A las pocas semanas de haber perdido a mi niño, un amigo vino a visitarme con la intención de “obligarme” a salir de casa y así respirar un poco de aire fresco.
Me llevó a un pueblecito marinero muy cerca de mi casa. Estábamos en pleno mes de agosto y, los turistas paseaban desenfadados por el paseo marítimo con sus chanclas y bermudas. No sentamos en los sofás de una terraza decorada a modo “chill out” con el mar frente a nosotros, de un azul precioso y a lo lejos se podía ver la silueta de un velero. Teníamos delante una panorámica preciosa y además la brisa marina era muy agradable. Pedimos unos granizados para combatir el calor.

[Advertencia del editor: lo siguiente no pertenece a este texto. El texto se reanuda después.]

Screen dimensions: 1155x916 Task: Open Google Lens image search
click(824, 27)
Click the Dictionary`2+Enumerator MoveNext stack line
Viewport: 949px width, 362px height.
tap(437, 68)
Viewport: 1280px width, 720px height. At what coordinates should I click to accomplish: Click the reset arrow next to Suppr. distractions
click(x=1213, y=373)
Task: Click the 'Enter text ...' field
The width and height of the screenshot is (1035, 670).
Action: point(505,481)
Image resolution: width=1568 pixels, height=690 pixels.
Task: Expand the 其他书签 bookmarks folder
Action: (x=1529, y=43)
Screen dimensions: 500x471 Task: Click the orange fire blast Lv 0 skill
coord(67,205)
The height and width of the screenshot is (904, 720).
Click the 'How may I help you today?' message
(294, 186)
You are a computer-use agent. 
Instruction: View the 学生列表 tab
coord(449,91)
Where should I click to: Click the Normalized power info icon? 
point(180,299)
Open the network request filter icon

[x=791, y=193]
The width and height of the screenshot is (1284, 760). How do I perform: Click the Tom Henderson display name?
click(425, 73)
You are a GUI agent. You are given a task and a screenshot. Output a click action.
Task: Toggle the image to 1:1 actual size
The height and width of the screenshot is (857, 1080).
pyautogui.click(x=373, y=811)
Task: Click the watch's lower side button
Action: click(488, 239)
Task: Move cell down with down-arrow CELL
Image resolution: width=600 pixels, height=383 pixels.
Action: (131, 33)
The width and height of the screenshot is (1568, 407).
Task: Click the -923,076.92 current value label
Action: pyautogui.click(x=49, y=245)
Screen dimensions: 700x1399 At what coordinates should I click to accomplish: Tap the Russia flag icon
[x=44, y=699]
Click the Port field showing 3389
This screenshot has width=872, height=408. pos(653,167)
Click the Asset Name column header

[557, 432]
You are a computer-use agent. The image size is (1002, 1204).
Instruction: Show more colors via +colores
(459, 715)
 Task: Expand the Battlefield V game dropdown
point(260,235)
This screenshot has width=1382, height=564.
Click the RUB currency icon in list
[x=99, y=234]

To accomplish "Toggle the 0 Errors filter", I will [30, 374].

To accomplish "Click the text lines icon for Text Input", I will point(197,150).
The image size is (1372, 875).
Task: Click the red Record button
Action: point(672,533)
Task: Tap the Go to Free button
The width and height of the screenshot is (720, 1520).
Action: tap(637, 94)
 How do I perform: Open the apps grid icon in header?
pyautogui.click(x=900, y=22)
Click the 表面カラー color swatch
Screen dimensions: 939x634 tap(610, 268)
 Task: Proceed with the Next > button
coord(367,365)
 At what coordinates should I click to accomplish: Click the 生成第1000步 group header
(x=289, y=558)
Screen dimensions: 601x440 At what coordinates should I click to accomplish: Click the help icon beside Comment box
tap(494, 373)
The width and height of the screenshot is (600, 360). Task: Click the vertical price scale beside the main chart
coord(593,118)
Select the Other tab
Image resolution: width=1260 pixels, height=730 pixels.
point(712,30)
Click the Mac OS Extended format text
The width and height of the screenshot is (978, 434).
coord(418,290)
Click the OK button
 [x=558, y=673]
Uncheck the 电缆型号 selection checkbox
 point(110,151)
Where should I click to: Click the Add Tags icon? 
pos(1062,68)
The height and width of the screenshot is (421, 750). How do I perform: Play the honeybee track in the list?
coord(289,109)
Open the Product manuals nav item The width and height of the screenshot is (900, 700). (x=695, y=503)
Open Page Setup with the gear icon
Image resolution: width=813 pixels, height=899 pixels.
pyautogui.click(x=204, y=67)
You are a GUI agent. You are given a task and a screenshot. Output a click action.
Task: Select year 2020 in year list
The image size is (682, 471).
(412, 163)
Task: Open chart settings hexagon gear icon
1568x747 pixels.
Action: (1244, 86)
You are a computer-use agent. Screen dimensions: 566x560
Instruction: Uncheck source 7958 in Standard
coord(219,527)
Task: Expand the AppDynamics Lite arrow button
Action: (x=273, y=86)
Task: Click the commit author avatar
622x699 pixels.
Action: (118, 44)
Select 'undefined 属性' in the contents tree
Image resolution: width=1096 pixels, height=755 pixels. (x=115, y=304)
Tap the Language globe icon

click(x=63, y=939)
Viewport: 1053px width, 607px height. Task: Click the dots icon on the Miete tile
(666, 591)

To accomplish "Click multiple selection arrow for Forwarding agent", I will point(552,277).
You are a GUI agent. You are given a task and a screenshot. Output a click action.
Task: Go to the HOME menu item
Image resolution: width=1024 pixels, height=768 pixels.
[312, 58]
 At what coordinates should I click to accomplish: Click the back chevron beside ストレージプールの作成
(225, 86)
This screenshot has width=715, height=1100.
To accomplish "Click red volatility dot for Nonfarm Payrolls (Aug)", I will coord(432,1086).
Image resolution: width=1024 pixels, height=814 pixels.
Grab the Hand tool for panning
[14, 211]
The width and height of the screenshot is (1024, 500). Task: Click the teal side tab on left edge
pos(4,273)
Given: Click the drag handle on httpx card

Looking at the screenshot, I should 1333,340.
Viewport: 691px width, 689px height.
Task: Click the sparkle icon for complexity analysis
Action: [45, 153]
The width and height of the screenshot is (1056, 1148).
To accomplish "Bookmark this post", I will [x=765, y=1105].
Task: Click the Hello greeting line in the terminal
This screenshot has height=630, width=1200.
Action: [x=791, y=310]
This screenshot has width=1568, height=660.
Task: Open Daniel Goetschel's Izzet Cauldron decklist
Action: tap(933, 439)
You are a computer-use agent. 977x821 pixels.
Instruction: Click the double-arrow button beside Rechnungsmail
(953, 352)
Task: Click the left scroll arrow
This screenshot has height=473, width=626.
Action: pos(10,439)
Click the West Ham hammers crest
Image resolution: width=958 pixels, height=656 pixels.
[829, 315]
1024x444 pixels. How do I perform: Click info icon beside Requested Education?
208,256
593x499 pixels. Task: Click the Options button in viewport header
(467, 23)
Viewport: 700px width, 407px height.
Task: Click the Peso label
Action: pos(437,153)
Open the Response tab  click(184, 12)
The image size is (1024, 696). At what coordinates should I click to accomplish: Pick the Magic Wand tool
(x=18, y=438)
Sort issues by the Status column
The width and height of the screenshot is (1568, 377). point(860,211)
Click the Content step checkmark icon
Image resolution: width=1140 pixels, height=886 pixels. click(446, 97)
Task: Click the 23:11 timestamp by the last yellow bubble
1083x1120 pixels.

Tras dar el primer sorbo pensé en lo bien que estábamos allí sentados sin hacer nada, tan solo charlando viendo el mar. Y me sentí bien, muy bien.
Hacía semanas que no me sentía así de cómoda y relaja pero de pronto allí sentada en ese sofá blanco hubo algo en mi mente que se activó - ¿cómo puedo estar aquí sentada como si no hubiera pasado nada si acabo de perder un bebé? - Había aparecido la culpabilidad
Me sentía mal por sentirme bien. Menuda contradicción ¿verdad? Estar mal porque estas bien.
Sentí el impulso de querer volver a mi casa pues creía que estar allí en aquella terraza no era correcto, pensé que estaba dejando atrás a mi bebé.
Me sentía culpable de seguir adelante sin el.
Me sentía culpable de sentirme bien.
Aún hoy me siento así en muchas ocasiones.